BEGIN SUPPLIED ENTRIES
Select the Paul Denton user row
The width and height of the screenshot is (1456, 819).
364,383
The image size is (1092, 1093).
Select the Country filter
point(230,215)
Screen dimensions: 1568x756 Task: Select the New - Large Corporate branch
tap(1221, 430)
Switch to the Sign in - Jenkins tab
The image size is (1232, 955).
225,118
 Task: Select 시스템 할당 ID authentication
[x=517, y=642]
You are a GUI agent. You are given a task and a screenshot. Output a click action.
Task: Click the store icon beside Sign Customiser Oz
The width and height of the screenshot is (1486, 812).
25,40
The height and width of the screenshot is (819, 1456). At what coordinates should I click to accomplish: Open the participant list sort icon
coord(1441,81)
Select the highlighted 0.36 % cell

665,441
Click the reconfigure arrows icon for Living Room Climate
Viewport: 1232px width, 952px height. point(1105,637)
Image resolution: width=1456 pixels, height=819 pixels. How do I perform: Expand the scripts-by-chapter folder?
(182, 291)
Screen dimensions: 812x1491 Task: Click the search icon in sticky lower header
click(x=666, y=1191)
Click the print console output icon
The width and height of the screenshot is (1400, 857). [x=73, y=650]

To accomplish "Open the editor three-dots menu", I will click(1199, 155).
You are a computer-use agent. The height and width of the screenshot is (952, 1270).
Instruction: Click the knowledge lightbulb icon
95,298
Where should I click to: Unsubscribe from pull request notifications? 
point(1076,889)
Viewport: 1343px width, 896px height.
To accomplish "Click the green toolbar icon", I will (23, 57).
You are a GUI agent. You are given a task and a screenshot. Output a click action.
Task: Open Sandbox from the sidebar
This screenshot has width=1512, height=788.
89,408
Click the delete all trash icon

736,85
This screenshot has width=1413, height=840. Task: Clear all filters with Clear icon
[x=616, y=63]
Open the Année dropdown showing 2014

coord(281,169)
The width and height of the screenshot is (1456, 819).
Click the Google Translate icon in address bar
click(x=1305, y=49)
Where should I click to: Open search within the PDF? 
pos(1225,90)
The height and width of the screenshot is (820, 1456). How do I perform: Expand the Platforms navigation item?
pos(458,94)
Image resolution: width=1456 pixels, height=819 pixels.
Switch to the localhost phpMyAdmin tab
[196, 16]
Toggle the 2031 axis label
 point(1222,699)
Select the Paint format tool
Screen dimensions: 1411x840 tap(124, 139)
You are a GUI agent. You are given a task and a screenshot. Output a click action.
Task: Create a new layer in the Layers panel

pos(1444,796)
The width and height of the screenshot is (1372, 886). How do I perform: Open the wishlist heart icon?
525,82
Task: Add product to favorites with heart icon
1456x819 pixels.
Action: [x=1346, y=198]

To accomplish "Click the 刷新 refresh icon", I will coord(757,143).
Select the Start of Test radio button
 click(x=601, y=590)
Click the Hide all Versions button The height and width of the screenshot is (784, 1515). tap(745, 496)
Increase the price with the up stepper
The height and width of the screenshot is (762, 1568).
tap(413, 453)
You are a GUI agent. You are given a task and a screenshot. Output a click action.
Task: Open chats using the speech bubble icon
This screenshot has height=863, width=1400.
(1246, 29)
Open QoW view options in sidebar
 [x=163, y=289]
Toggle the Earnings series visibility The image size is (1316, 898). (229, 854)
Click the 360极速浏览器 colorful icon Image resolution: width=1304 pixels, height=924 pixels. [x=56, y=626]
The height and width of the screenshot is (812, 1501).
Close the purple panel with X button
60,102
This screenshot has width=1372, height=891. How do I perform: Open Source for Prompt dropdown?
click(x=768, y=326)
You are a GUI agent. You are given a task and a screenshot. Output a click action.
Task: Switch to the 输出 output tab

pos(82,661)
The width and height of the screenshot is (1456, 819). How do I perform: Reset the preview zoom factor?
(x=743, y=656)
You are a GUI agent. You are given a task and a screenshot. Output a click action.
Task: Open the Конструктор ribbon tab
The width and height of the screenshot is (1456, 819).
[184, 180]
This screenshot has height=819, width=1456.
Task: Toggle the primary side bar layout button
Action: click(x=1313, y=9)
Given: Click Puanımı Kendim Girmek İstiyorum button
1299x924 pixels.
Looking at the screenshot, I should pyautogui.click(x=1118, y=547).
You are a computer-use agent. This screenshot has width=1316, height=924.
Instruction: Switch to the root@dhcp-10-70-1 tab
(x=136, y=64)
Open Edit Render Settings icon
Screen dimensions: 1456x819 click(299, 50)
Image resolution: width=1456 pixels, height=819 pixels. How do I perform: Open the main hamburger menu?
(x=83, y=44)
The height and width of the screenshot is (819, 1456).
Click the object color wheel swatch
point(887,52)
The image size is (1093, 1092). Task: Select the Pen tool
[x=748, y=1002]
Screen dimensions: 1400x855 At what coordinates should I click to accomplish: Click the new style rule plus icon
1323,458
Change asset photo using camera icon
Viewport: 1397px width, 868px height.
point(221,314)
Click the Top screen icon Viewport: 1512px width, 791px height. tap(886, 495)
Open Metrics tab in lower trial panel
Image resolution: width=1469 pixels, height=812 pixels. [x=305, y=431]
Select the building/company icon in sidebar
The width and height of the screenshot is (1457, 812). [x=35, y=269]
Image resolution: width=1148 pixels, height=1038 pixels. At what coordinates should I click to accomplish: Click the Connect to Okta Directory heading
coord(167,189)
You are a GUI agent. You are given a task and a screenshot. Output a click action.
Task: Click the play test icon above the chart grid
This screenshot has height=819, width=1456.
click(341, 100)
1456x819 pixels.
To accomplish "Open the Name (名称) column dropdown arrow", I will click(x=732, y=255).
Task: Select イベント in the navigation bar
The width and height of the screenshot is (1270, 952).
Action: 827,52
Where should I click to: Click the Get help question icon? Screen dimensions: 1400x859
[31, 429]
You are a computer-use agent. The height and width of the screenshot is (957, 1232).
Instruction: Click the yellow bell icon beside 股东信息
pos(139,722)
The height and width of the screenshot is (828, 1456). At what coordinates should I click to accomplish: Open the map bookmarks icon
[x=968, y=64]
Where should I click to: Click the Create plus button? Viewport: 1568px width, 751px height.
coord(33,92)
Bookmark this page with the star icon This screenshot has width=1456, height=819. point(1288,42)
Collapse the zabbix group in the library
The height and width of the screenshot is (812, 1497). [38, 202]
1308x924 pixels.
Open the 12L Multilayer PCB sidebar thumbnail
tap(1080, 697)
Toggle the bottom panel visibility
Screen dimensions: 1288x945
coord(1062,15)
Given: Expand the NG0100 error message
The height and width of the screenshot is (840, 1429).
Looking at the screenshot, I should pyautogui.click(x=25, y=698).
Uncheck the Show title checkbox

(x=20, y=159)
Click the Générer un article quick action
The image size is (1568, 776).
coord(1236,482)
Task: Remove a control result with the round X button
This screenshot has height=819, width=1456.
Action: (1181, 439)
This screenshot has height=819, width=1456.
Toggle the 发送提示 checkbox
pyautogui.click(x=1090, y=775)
END SUPPLIED ENTRIES
> **TASK TO COMPLETE**:
Filter the entries above down to the lines that contain the word "computer".

> **FINISHED EXERCISE**:
You are a computer-use agent. The height and width of the screenshot is (952, 1270).
You are a computer-use agent. This screenshot has width=1316, height=924.
You are a computer-use agent. The height and width of the screenshot is (957, 1232).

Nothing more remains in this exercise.